Lakin bazı yazılar pek zırva.

Geçen sene Ilıcakların Tercümanı’nda aleyhimde bir yazı yayınlandı. İlk paragrafı şöyleydi (Hafızamdan yazıyorum):

“Şevket Eygi evinde kediler, fareler, karıncalar ve akreplerle oturuyor…”

Gazeteci dediğin mantık bilecek.

Kedi olan evde fare barınır mı?..

Bir evde karınca olması tabiîdir. Akreplere gelince, milyonda bir eksantrikler dışında kimse bu soğuk hayvanlarla birlikte yaşayamaz. Adamı sokarlar. Bendeniz akrepleri sevmem, zaten sevilecek halleri yoktur. Ama onları öldürmem, kimseye zarar veremeyecekleri bir yere atarım…

Ilıcakların Tercüman’ı, aleyhimde böyle bir yazı yayınlamakla kötü bir gazetecilik örneği vermiş oldu.

Beğenmediğin bir fikrim, görüşüm, tutumum varsa, ciddî ve seviyeli şekilde ortaya koyarsın. Evinde kediler, fareler, karıncalar ve akreplerle oturuyor… paragrafıyla başlayan bir yazıya ciddî ve seviyeli demek mümkün mü?

Kaç kere yazdım,

“Antikacı, eskici, sahhaf dükkanı olmayan bir şehre şehir denmez”

diye. Bazen Anadolu’da birkaç yüz bin nüfuslu bir şehre gidiyorum. Üniversite var, bir sürü okul var, binlerce bürokrat ve okumuş var; lakin sahhaf dükkanı, antikacı, geleneksel sanat ürünleri satan bir yer yok; zaten aslında orada sanat manat da yok. Böyle yerlere şehir denmez, onlar büyük köyler veya mezraalardır. Bazıları lüks ve yüksek meskenleri, lüks otomobilleri, lüks cep telefonlarını, lüks lokantaları medeniyet sanıyor. Hayır hayır!.. Vaktiyle 2. dünya savaşından sonra bazı Arap ülkeleri petrol zengini olmuşlar. Bedeviler Cadillac otomobillerde gezmeye, lüks villalarda yaşamaya başlamışlardı. Cadillac arabayla, lüks villayla medenî mi olmuşlardı? Dünya’nın en hantal bürokrasisine sahip olan devletimiz kültür mültür işleri yapamaz. Bari belediyeler, vakıflar, sivil kuruluşlar bu hizmetlere el atsalar. Her büyük ve orta şehrimizde en az on-onbeş geleneksel sanat eseri üretilmelidir. Bakır atölyeleri açılmalı, döğme bakırdan güzel, sanatkârane eşya yapılmalıdır. Bu devirde döğme bakır olur muymuş?.. Musibet Döğme dondurmayı yemesini biliyorsun da, döğme bakırın kıymetini niçin anlamıyorsun?

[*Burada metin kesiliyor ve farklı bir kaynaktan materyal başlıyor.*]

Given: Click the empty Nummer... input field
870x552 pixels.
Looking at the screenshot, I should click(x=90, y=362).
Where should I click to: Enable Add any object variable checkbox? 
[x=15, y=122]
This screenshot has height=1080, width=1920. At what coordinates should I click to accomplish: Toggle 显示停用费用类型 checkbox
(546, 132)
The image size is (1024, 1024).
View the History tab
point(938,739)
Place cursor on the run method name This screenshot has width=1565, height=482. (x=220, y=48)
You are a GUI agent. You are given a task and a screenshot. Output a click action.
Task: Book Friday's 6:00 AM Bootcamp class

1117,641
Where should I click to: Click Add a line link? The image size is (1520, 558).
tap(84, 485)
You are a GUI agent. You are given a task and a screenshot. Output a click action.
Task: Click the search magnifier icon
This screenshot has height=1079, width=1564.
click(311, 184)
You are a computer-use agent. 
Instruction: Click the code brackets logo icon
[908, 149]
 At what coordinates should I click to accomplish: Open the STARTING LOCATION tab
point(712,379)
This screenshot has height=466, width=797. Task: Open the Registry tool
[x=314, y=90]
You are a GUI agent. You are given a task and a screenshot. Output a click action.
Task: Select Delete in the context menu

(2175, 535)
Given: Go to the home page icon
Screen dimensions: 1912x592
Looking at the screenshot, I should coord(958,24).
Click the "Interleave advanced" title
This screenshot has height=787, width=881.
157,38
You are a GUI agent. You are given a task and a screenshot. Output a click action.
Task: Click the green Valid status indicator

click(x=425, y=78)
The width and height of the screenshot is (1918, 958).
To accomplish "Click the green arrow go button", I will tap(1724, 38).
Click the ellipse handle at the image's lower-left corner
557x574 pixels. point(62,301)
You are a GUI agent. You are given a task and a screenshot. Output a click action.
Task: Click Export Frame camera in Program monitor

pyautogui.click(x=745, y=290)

Bizim halkımızda akıl olsaydı, o güzelim eski bakır eşyaları hurdacıya verip de yerlerine melamin, alüminyum, plastik, cam ıvır zıvırlar almazdı. Türkiye’ye her yıl milyonlarca turist geliyor. Bunların bir kısmı kaliteli, kültürlü turistlerdir. Ülkemizden hediyelik, hatıra, sanat eşyası almak istiyorlar. Doğru dürüst birşey bulamıyorlar. Halı ve kilim pahalı, ağır, külfetli eşyadır. Seyahat çantasına koyacak bakır, ağaç, çömlek, ucuza alınabilecek geleneksel sanat eşyaları lazımdır. Ben gittiğim her yabancı ülkeden böyle şeyler satın alıyorum. En son Gürcistan’dan üzeri sırlı, nakışlı bir toprak kâse almıştım. Onu da emanet ettiğim zat yolculuk esnasında kırmış!..

Bu memleketin hali ne olacak? Cep telefonu dükkanlarının önleri ana baba günü. Parası olan en pahalısını alıyor, parası olmayan ağzının iki yanından sular akıtarak seyrediyor. Taşra’dan İstanbul’a iş için gelmiş, iş bulamamış, perişan vaziyette bir vatandaş bir milyar liraya cep telefonu almış.

“Borç içindesin, niçin böyle pahalı bir telefon aldın?..”

diyenlere, gözlerinden kin, öfke ve intikam kıvılcımları saçarak

“Ben insan değil miyim?”

cevabını vermiş. Cevap:

“Elbette sen insan değilsin, insan olsaydın, aç ve perişan gezerken, evde anan ve karın ekmek parası beklerken, çocukların açlıktan ölürken bir milyar liraya telefon almazdın!”